Inflammatory reaction in blood–spinal cord barrier (BSCB) plays a crucial role in ischemia/reperfusion (I/R) injury. It has been shown that microglia could be activated through Toll-like receptors (TLRs). Therefore, we hypothesize that TLR4 is involved in the microglial activation and BSCB disruption after I/R.
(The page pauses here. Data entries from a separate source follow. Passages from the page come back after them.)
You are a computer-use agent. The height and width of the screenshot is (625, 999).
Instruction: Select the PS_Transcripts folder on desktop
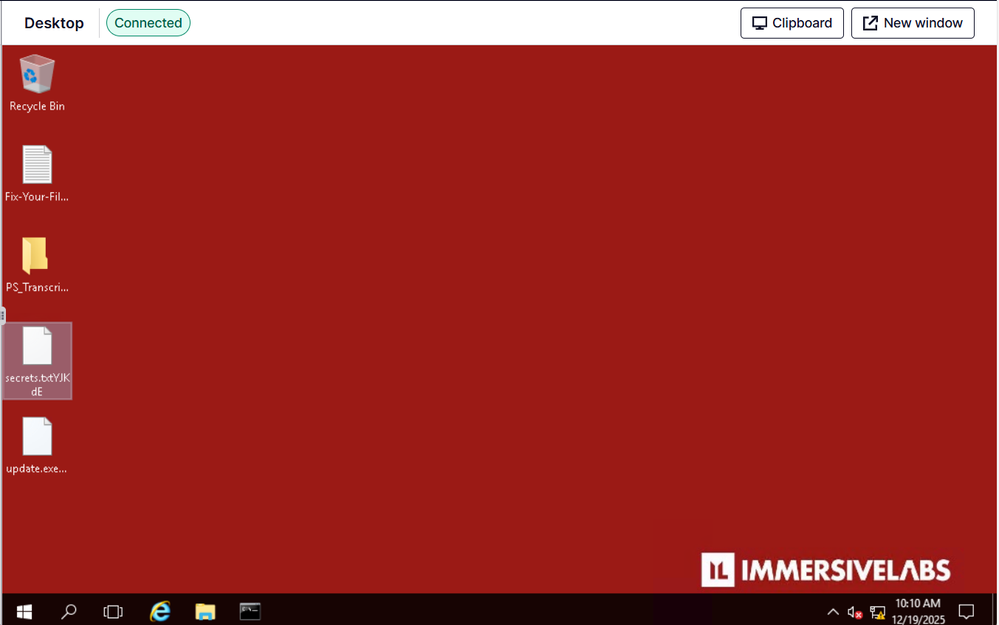click(x=36, y=257)
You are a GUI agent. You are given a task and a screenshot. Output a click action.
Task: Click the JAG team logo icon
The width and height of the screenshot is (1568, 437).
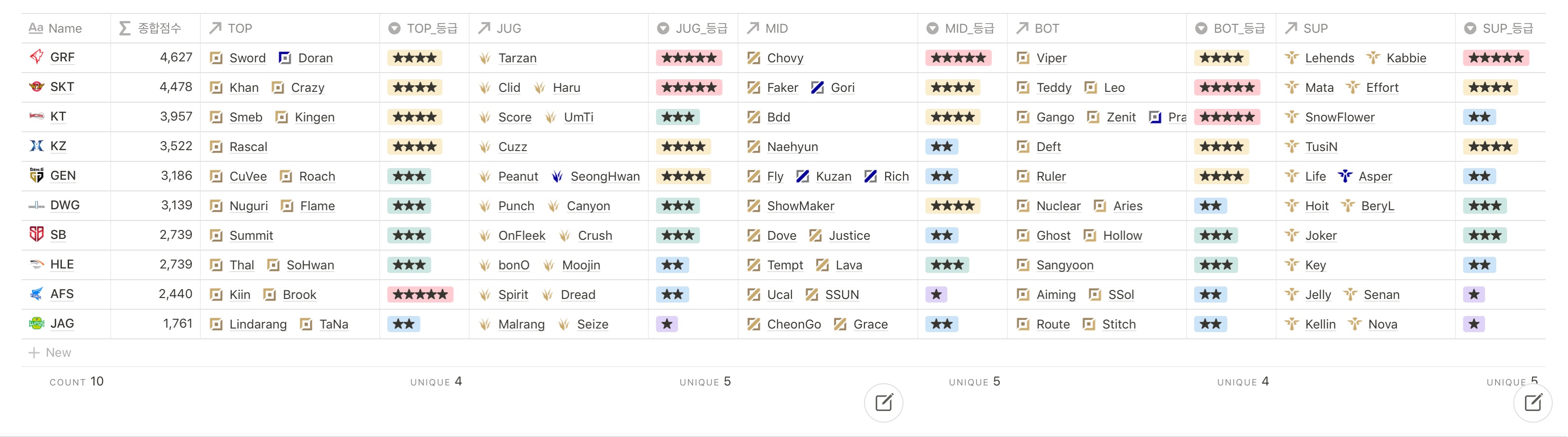click(x=36, y=323)
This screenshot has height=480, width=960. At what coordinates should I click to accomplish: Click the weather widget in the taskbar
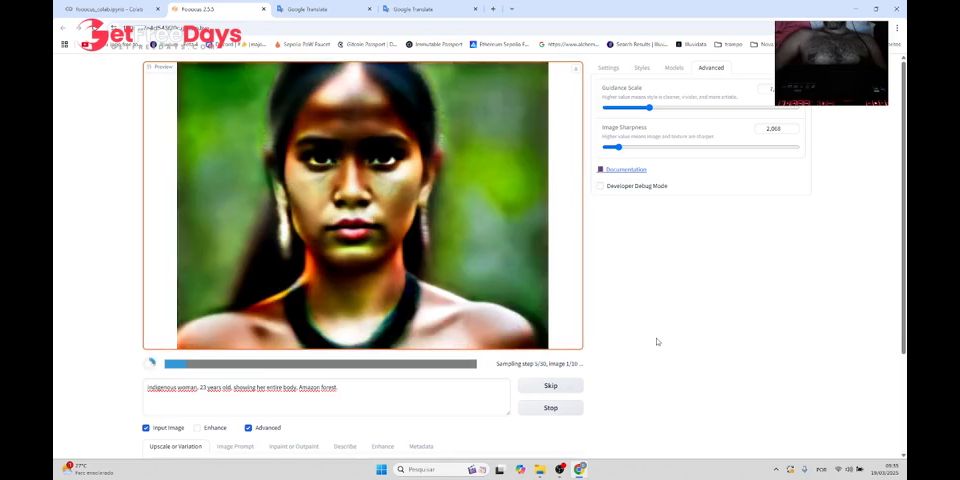88,469
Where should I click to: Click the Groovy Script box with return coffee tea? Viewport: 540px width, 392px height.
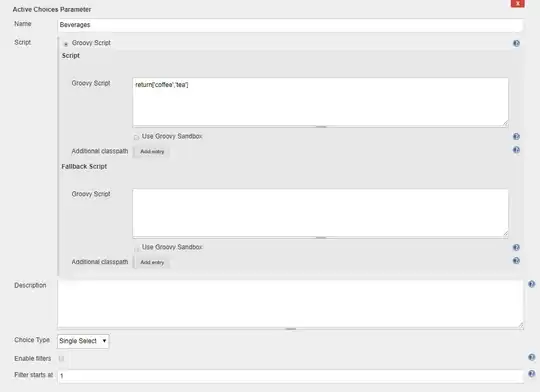click(320, 102)
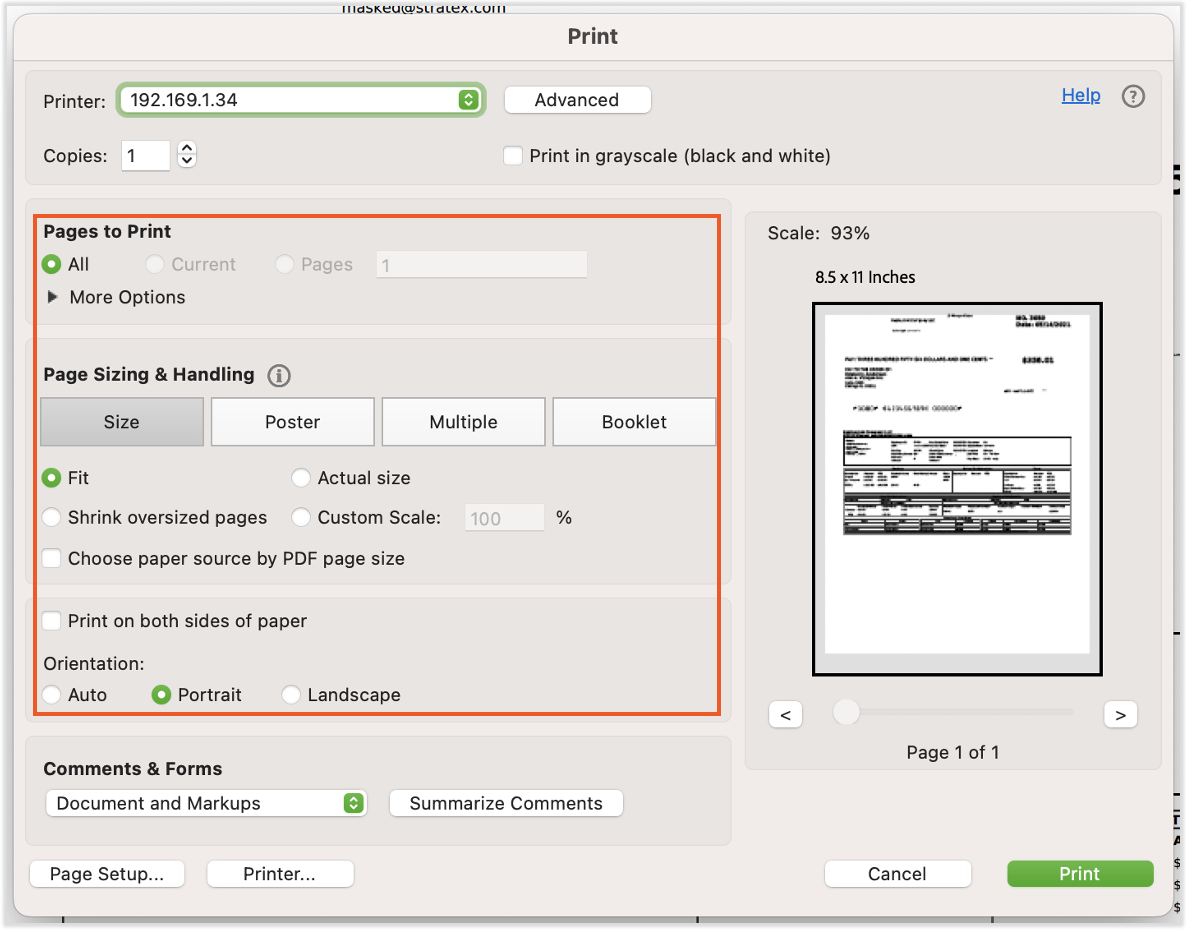1194x932 pixels.
Task: Click the Page Sizing & Handling info icon
Action: click(278, 375)
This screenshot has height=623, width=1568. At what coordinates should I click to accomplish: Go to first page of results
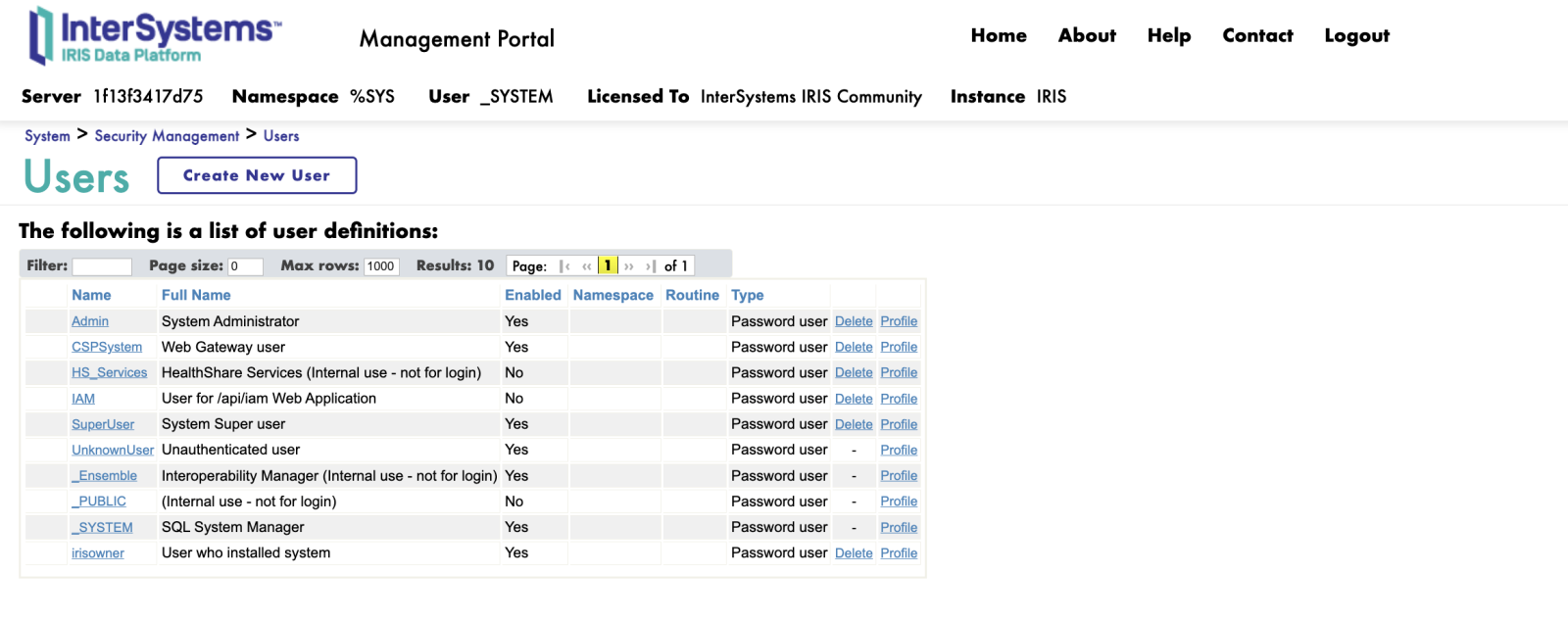coord(565,266)
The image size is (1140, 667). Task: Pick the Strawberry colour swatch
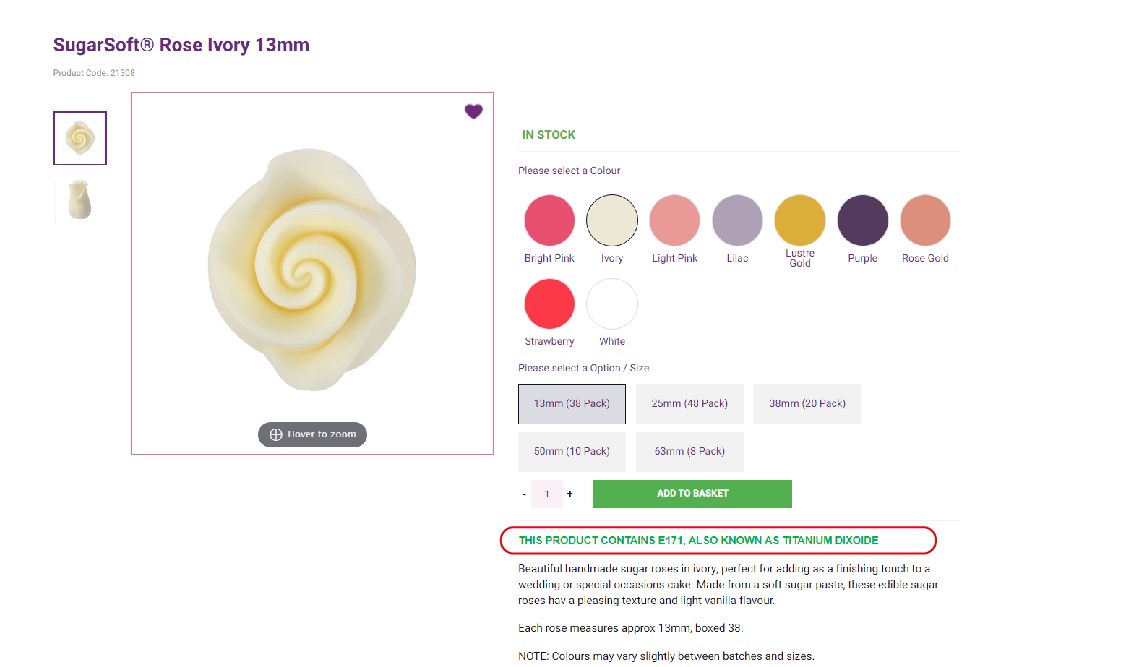point(548,303)
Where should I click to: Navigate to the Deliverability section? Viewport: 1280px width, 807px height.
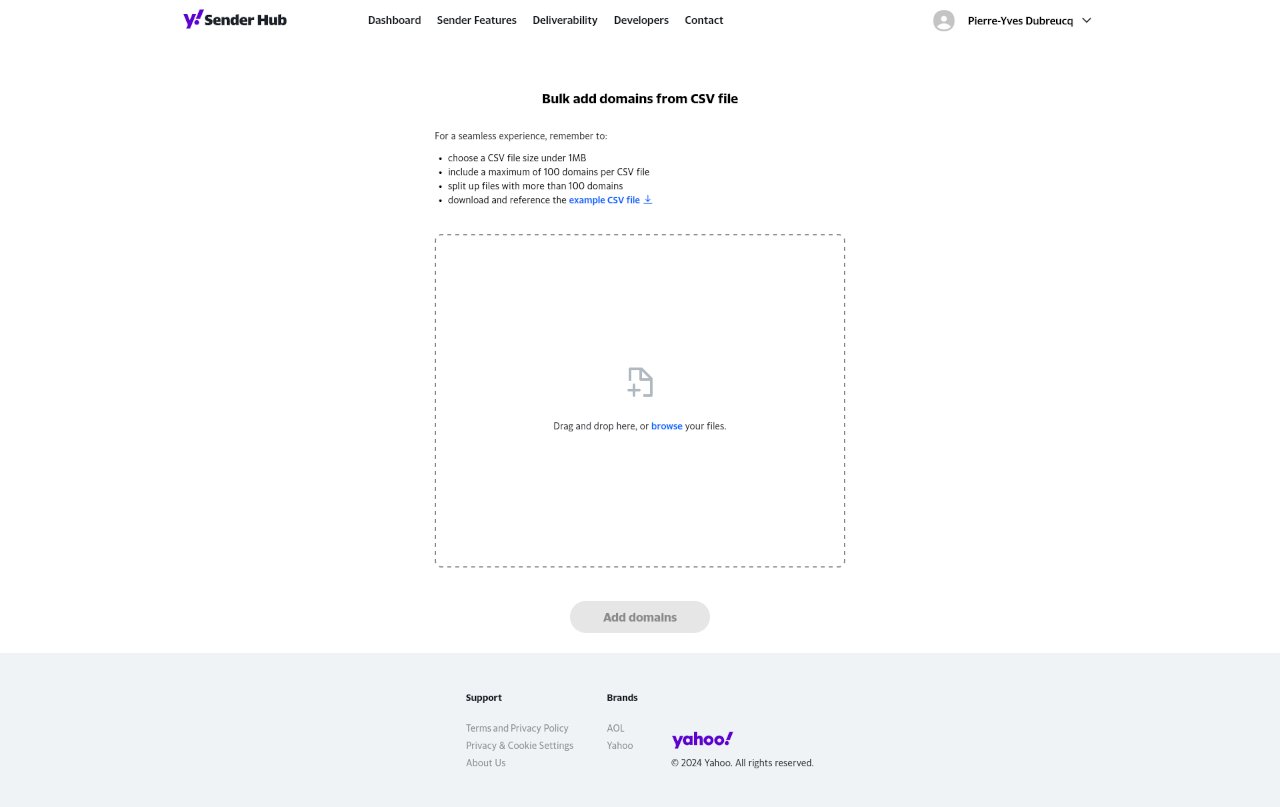pos(564,20)
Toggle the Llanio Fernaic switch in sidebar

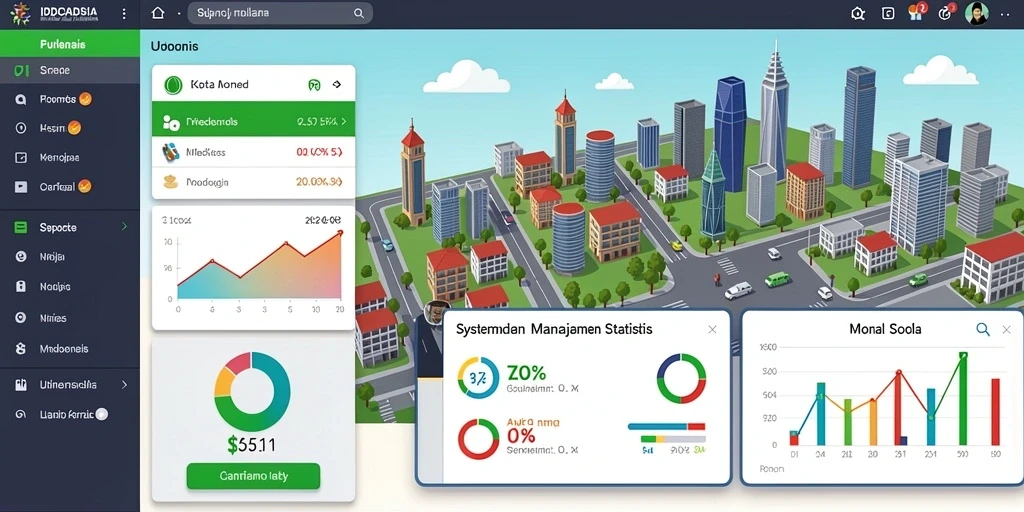click(x=102, y=414)
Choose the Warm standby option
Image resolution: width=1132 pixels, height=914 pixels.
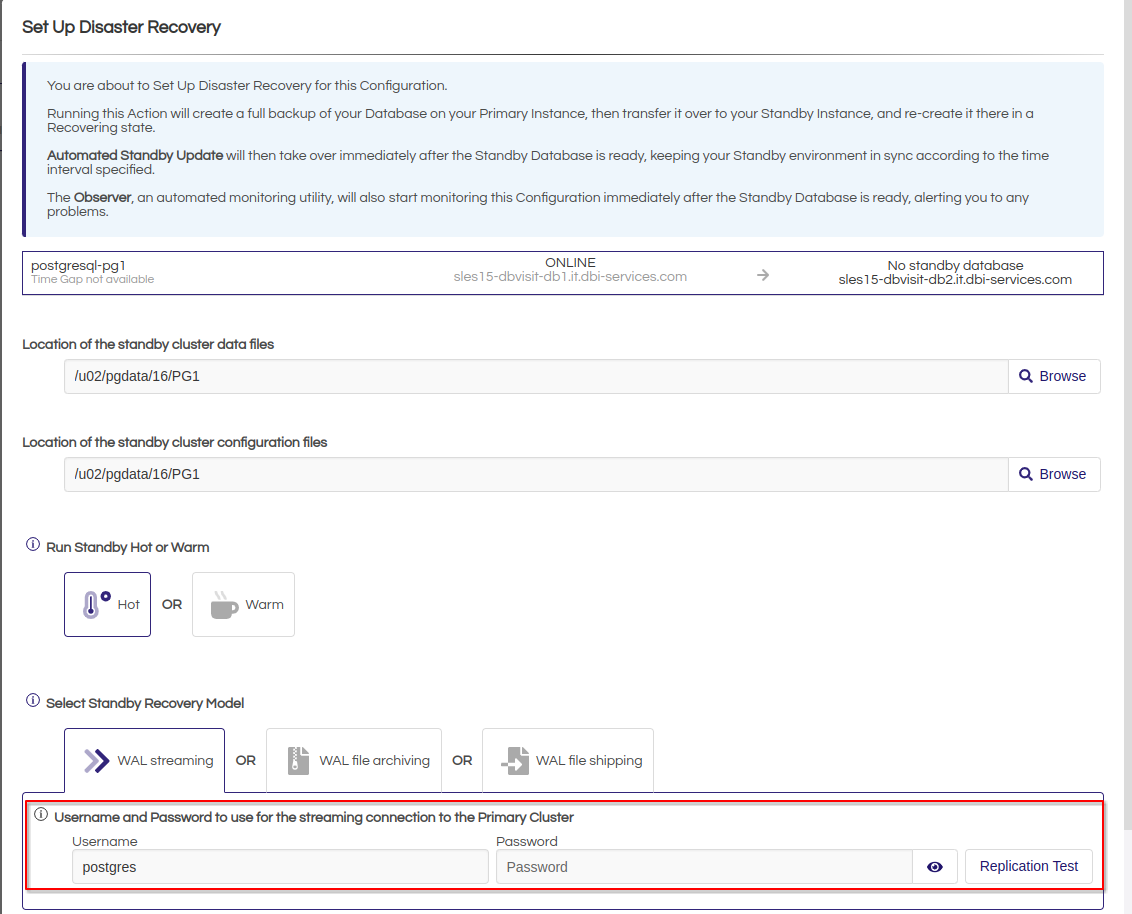click(244, 604)
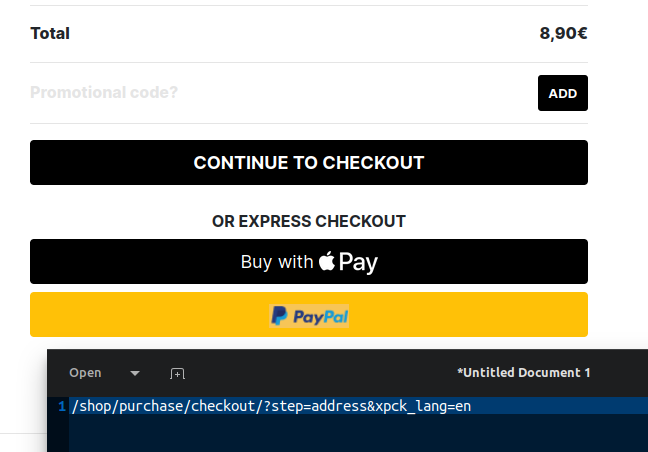This screenshot has height=452, width=648.
Task: Expand the recent files arrow beside Open
Action: 135,373
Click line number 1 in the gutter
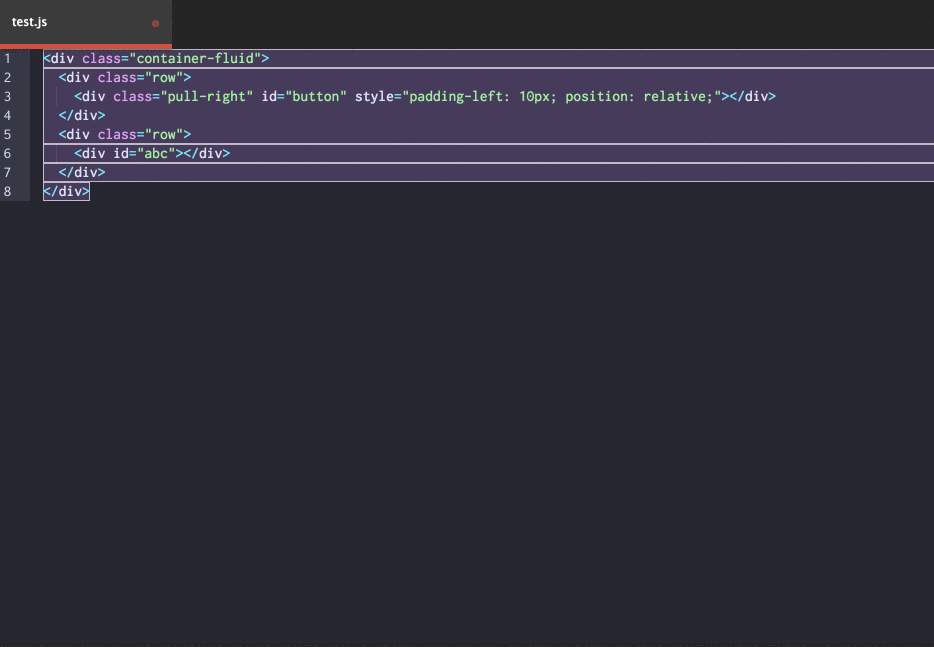The image size is (934, 647). coord(8,58)
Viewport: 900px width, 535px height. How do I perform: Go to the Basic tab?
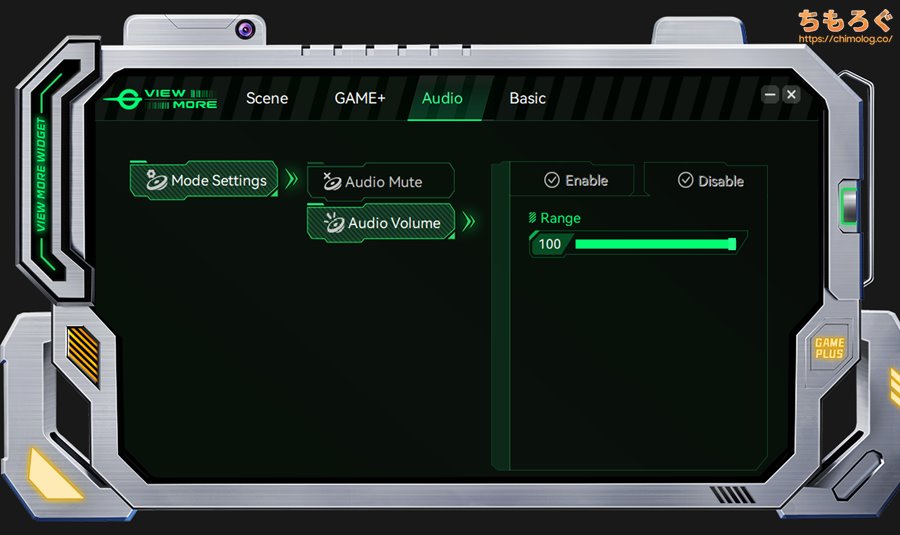click(x=527, y=98)
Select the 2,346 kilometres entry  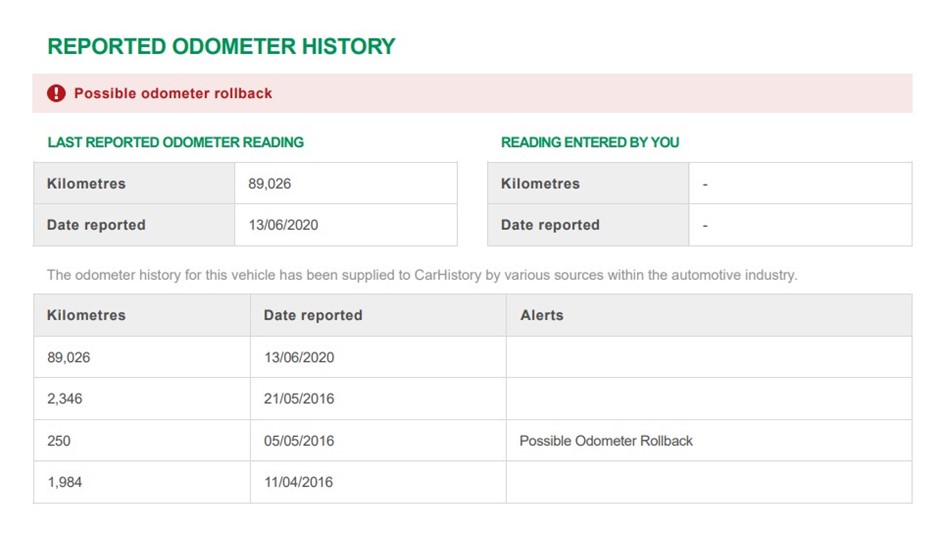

To verify our hypothesis, we analyzed the behavioral data, changes of BSCB permeability, as well as expressions of microglial marker Iba-1 and TLR₄ in spinal cord I/R model induced by 14 min aortic occlusion. Double immunostaining reveals that after I/R, Iba-1 immunoreactivity increased gradually 12 h after reperfusion and maintained at a such level throughout 36 h. Such increasing pattern of Iba-1 expression is consistent with the increases in Evan’s Blue (EB) extravasation, spinal water content and mechanical allodynia demonstrated by lowed withdrawal threshold to Von Frey filaments. Moreover, double immunostaining suggested that TLR₄ was highly expressed in microglia. Intrathecal infusion of minocycline and TAK-242 (TLR₄ inhibitor) treatment attenuated I/R-induced allodynia and BSCB leakage. In contrast, LPS induced TLR₄ expression aggregated above-mentioned injuries. Furthermore, the nuclear factor-kappa B (NF-κB) activity has a similar profile as TLR₄ activity. It is consisted with the results of NF-κB mRNA and protein expression changes and activation of downstream cytokine, IL-1β. Expectedly, intrathecal infusion of pyrrolidine dithiocarbamate (PDTC), a NF-κB inhibitor, showed similar protective effects as minocycline and TAK-242. In addition, our data show that TLR₄ closely involved in I/R-induced inflammatory damage induced neuronal apoptosis. Significantly, neutralizing TLR₄ function largely reduced neuronal apoptosis determined by NeuN immunoreactivity in ventral gray matter and increased percentage of double-label cells with cleaved caspase3, whereas LPS reversed these effects. Similarly, inhibitions of microglia and NF-κB with minocycline or PDTC treatment accordingly perform the same protective effects on I/R injury.

The results indicate that compromised BSCB caused by I/R injury lead to spinal microglial activation and TLR₄, its membrane-bound receptor, up-regulation, which then initiate neuro-inflammation and neuro-apoptosis via NF-κB/ IL-1β pathway. To inhibit the positive feedback loop of TLR4-microglia-NF-κB/ IL-1β pathway by minocycline, TAK-242 (TLR₄ inhibitor) and pyrrolidine dithiocarbamate (PDTC, NF-κB inhibitor) may provide new targets for treating I/R injury in clinic.